> [WHAT YOU HAVE TO DO]: Return each of the records below word for word, with nothing changed.

(Item position entries)
-- BEGIN --

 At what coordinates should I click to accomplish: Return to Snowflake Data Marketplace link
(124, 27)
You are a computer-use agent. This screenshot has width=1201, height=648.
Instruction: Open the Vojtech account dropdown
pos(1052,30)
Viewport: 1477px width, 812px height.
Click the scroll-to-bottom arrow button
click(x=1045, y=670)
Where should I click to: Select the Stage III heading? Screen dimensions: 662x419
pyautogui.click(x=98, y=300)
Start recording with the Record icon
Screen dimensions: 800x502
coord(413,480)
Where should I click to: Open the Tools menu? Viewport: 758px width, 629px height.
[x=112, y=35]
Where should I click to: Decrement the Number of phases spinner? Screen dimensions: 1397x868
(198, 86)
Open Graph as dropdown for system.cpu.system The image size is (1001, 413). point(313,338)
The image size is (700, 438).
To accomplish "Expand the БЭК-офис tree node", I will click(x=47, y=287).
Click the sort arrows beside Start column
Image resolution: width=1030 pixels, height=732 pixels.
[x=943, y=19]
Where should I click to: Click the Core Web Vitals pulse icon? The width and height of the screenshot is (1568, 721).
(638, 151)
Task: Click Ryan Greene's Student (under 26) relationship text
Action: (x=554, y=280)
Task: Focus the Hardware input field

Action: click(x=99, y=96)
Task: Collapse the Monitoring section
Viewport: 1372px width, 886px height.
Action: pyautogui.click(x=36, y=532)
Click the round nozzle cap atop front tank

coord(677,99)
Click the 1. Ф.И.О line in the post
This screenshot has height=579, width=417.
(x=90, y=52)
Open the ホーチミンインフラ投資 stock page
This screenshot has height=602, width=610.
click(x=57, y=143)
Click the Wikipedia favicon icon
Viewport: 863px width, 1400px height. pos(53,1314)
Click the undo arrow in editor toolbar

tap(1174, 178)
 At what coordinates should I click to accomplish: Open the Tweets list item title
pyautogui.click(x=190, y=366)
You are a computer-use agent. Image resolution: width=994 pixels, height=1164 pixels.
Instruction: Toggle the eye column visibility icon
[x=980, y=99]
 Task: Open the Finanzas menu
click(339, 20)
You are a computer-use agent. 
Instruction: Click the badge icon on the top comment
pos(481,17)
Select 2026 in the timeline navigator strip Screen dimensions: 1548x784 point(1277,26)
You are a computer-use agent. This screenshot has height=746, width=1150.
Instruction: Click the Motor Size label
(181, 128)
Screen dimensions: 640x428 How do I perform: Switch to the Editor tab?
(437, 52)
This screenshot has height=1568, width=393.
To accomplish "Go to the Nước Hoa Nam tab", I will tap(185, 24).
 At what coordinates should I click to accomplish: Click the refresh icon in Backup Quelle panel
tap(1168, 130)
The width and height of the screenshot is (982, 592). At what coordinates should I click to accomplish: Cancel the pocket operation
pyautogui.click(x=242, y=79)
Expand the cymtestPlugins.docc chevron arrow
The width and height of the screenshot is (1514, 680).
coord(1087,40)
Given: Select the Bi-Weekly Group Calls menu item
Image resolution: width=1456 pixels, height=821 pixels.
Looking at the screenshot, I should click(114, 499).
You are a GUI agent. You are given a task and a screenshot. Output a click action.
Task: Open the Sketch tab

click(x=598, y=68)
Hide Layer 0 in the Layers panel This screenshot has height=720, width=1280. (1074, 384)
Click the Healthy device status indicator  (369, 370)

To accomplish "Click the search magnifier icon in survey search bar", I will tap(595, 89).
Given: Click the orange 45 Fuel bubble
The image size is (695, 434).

-- END --

> [REPLY]:
 At what coordinates should I click to accomplish: Return to Snowflake Data Marketplace link
(124, 27)
You are a computer-use agent. This screenshot has width=1201, height=648.
Instruction: Open the Vojtech account dropdown
pos(1052,30)
Viewport: 1477px width, 812px height.
Click the scroll-to-bottom arrow button
click(x=1045, y=670)
Where should I click to: Select the Stage III heading? Screen dimensions: 662x419
pyautogui.click(x=98, y=300)
Start recording with the Record icon
Screen dimensions: 800x502
coord(413,480)
Where should I click to: Open the Tools menu? Viewport: 758px width, 629px height.
[x=112, y=35]
Where should I click to: Decrement the Number of phases spinner? Screen dimensions: 1397x868
(198, 86)
Open Graph as dropdown for system.cpu.system The image size is (1001, 413). point(313,338)
The image size is (700, 438).
To accomplish "Expand the БЭК-офис tree node", I will click(x=47, y=287).
Click the sort arrows beside Start column
Image resolution: width=1030 pixels, height=732 pixels.
[x=943, y=19]
Where should I click to: Click the Core Web Vitals pulse icon? The width and height of the screenshot is (1568, 721).
(638, 151)
Task: Click Ryan Greene's Student (under 26) relationship text
Action: (x=554, y=280)
Task: Focus the Hardware input field

Action: click(x=99, y=96)
Task: Collapse the Monitoring section
Viewport: 1372px width, 886px height.
Action: pyautogui.click(x=36, y=532)
Click the round nozzle cap atop front tank

coord(677,99)
Click the 1. Ф.И.О line in the post
This screenshot has height=579, width=417.
(x=90, y=52)
Open the ホーチミンインフラ投資 stock page
This screenshot has height=602, width=610.
click(x=57, y=143)
Click the Wikipedia favicon icon
Viewport: 863px width, 1400px height. pos(53,1314)
Click the undo arrow in editor toolbar

tap(1174, 178)
 At what coordinates should I click to accomplish: Open the Tweets list item title
pyautogui.click(x=190, y=366)
You are a computer-use agent. Image resolution: width=994 pixels, height=1164 pixels.
Instruction: Toggle the eye column visibility icon
[x=980, y=99]
 Task: Open the Finanzas menu
click(339, 20)
You are a computer-use agent. 
Instruction: Click the badge icon on the top comment
pos(481,17)
Select 2026 in the timeline navigator strip Screen dimensions: 1548x784 point(1277,26)
You are a computer-use agent. This screenshot has height=746, width=1150.
Instruction: Click the Motor Size label
(181, 128)
Screen dimensions: 640x428 How do I perform: Switch to the Editor tab?
(437, 52)
This screenshot has height=1568, width=393.
To accomplish "Go to the Nước Hoa Nam tab", I will tap(185, 24).
 At what coordinates should I click to accomplish: Click the refresh icon in Backup Quelle panel
tap(1168, 130)
The width and height of the screenshot is (982, 592). At what coordinates should I click to accomplish: Cancel the pocket operation
pyautogui.click(x=242, y=79)
Expand the cymtestPlugins.docc chevron arrow
The width and height of the screenshot is (1514, 680).
coord(1087,40)
Given: Select the Bi-Weekly Group Calls menu item
Image resolution: width=1456 pixels, height=821 pixels.
Looking at the screenshot, I should click(114, 499).
You are a GUI agent. You are given a task and a screenshot. Output a click action.
Task: Open the Sketch tab

click(x=598, y=68)
Hide Layer 0 in the Layers panel This screenshot has height=720, width=1280. (1074, 384)
Click the Healthy device status indicator  (369, 370)

To accomplish "Click the search magnifier icon in survey search bar", I will tap(595, 89).
Given: Click the orange 45 Fuel bubble
The image size is (695, 434).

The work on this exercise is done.